TÜRMOB Başkanı Emre Kartaloğlu, yaşanan gelişmelerle ilgili şu değerlendirmede bulundu:
“İthalat ve ihracat anlamında da işletmelerimiz büyük bir sıkıntı ile karşı karşıya bulunuyor. Uluslararası ticaretin gerilemesi, bazı sektörlerde aramalı ithalatlarının adeta imkansızlaşması, üretim boyutunda sıkıntılarında ortaya çıkmasına neden olabilir. İhracat rakamlarını irdelediğimizde bu durum net bir şekilde ortaya çıkıyor. İhracattaki gelişmeler değer açısından ele alındığında, 2018 yılında 167,9 milyar dolar seviyesine, daha sonra da bir önceki yıla göre yüzde 2,1 oranında artarak 2019 yılında 171,9 milyar dolar seviyesine yükselmişti.

Temel Alt Mal Grupları (BEC) sınıflamasına göre hammadde (ara malları) ihracatı toplam ihracat içerisinde en yüksek paya sahip kalemdir. Hammadde ihracatının toplam içerisindeki payı 2015-2019 döneminde düzenli bir şekilde azalarak 2018 yılında yüzde 47,2, 2019 yılında ise yüzde 46,7 seviyesine gerilemiştir. Öte yandan, yatırım malları ihracatının toplam içerisindeki payı, 2013 döneminden itibaren düzenli bir şekilde artarak dönem başındaki yüzde 10,3 seviyesinden 2019 yılında ise yüzde 11,9 seviyesine yükselmiştir. Tüketim malları ihracatının toplam içerisindeki payı ise dönem içerisinde yaklaşık yüzde 40 seviyesinde gerçekleşmiştir. 2019 Ocak-Aralık döneminde BEC sınıflamasına göre ihracatta en yüksek paya sahip olan ara malları ihracatı, bir önceki yıla göre yüzde 1,1 oranında, tüketim malları ihracatı ise yüzde 2,6 oranında artmıştır.

"Almanya pazarını yakın takipte tutmalıyız"

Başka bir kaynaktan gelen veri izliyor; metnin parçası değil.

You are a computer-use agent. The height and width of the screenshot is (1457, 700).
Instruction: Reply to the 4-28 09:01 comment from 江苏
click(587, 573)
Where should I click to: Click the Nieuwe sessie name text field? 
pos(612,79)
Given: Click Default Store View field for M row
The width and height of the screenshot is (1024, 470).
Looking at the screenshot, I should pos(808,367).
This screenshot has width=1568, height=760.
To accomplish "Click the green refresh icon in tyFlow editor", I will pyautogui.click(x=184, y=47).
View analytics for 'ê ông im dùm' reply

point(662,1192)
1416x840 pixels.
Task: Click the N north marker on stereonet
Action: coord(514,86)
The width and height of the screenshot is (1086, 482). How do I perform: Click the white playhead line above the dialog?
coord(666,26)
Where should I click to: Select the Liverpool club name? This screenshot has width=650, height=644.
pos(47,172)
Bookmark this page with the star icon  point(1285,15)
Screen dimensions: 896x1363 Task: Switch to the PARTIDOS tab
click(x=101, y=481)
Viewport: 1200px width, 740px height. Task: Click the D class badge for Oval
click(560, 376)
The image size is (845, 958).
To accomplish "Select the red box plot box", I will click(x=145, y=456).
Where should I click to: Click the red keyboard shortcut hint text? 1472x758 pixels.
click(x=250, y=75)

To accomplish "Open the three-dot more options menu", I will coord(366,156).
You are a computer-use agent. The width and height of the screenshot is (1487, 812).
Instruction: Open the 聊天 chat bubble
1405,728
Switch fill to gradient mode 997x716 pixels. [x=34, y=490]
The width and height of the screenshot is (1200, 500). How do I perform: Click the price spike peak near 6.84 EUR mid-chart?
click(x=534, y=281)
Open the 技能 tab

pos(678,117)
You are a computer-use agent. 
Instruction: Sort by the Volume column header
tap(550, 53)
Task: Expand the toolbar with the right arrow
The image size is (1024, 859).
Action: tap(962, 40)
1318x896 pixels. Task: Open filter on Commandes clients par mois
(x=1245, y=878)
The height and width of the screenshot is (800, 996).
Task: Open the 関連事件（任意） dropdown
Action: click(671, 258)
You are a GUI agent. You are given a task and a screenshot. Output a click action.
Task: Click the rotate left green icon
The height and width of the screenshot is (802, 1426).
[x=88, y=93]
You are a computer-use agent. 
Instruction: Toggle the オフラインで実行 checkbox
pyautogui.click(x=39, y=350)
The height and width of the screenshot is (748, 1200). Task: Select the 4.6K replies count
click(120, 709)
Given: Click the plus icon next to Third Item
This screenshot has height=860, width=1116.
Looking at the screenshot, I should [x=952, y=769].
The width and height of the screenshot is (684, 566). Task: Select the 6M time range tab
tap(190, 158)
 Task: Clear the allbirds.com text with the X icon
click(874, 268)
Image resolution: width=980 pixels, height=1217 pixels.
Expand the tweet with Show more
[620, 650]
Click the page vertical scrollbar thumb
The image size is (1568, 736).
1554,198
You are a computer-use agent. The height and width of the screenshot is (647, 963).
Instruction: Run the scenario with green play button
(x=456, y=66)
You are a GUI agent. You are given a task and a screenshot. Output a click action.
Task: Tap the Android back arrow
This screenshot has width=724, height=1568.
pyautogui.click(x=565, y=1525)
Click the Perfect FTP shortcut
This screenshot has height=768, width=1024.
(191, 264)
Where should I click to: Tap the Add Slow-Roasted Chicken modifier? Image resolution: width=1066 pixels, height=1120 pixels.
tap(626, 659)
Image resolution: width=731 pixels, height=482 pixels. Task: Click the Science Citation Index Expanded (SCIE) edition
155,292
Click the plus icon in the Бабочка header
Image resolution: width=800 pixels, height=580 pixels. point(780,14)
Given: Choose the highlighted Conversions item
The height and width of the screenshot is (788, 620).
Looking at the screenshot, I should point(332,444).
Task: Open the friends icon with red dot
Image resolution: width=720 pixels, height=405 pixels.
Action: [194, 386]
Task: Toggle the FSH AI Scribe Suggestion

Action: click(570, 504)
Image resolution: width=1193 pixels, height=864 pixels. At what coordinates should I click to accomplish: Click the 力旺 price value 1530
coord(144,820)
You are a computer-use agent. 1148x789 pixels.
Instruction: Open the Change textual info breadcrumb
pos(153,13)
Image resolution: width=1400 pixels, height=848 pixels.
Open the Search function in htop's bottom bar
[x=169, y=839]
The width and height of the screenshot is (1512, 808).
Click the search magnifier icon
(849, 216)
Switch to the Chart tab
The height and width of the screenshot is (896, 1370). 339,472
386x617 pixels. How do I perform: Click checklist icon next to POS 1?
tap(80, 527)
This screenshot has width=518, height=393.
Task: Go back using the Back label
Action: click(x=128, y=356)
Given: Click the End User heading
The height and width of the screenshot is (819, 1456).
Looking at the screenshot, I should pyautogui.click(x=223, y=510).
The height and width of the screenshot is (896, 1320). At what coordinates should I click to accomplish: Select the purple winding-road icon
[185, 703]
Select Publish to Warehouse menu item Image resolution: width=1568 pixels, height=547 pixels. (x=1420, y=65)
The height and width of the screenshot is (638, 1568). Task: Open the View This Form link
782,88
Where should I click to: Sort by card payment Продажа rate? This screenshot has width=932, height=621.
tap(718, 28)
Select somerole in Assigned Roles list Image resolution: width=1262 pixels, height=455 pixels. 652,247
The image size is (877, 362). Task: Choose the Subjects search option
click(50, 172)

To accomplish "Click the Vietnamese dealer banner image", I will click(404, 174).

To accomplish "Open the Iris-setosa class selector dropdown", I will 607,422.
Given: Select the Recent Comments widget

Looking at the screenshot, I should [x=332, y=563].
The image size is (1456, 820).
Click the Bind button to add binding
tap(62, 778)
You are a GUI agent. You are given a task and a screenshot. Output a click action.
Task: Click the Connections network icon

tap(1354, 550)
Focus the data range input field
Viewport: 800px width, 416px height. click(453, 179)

Yatırım mallarında ise 2017 yılında yüzde 15,5 olan artış oranının 2018 yılında yüzde 8,1, 2019 yılında ise yüzde 3 olarak gerçekleştiğini kaydeden Kartaloğlu, “Ülkemiz açısından önem vermemiz gereken konu hammadde ihracatıdır. Bunun için etkin bir ekonomik ve siyasi mücadeleyi hükümetimizle birlikte uluslararası arenada gerçekleştirmek durumundayız. Ülke gruplarına göre en fazla ihracat yapılan bölge Avrupa Birliği olup toplam ihracatın yaklaşık yarısı bu bölgeye yapılmaktadır. Ülkelere göre Türkiye’nin en büyük ihracat ortağı olan Almanya’nın toplam içindeki payı yaklaşık yüzde 9-10 aralığında seyretmektedir. İthalat ve ihracat kapılarının olabildiğince açık kalması için tüm önlemleri almak durumundayız” şeklinde görüş bildirdi.

"Şimdiden önlem almak gerekiyor"

Koronavirüsün küresel düzeyde yıkıcı etkisinin her geçen gün hızla artığını vurgulayan Kartaloğlu, şöyle devam etti: "Virüs yaşamımızdan ekonomimize, eğitim öğretimimizden sosyal aktivitelere kadar hayatın her alanını vurdu. Özellikle küresel ekonomi korona virüsünün etkisi ile koşar adım resesyona sürükleniyor. Bazı sektörlerde adeta üretim, ithalat, ihracat durma noktasına geldi. Bu durumun ivme kazanarak devam etmesi ve domino taşları gibi birbirini etkilemesi küresel düzeyde benzeri görülmemiş bir resesyonu beraberinde getirebilir. Virüse karşı önlen bulunması durumunda bile ekonomide yarattığı tahribatın bir süre daha etkisini göstermesi beklenebilir. İşletmelerimizin bu krizden en az zararla çıkabilmeleri için şimdiden önlem almak gerekiyor. Spekülatif hareketlerin mutlaka denetim mekanizması ile etkin bir şekilde kontrol altına alınması şart."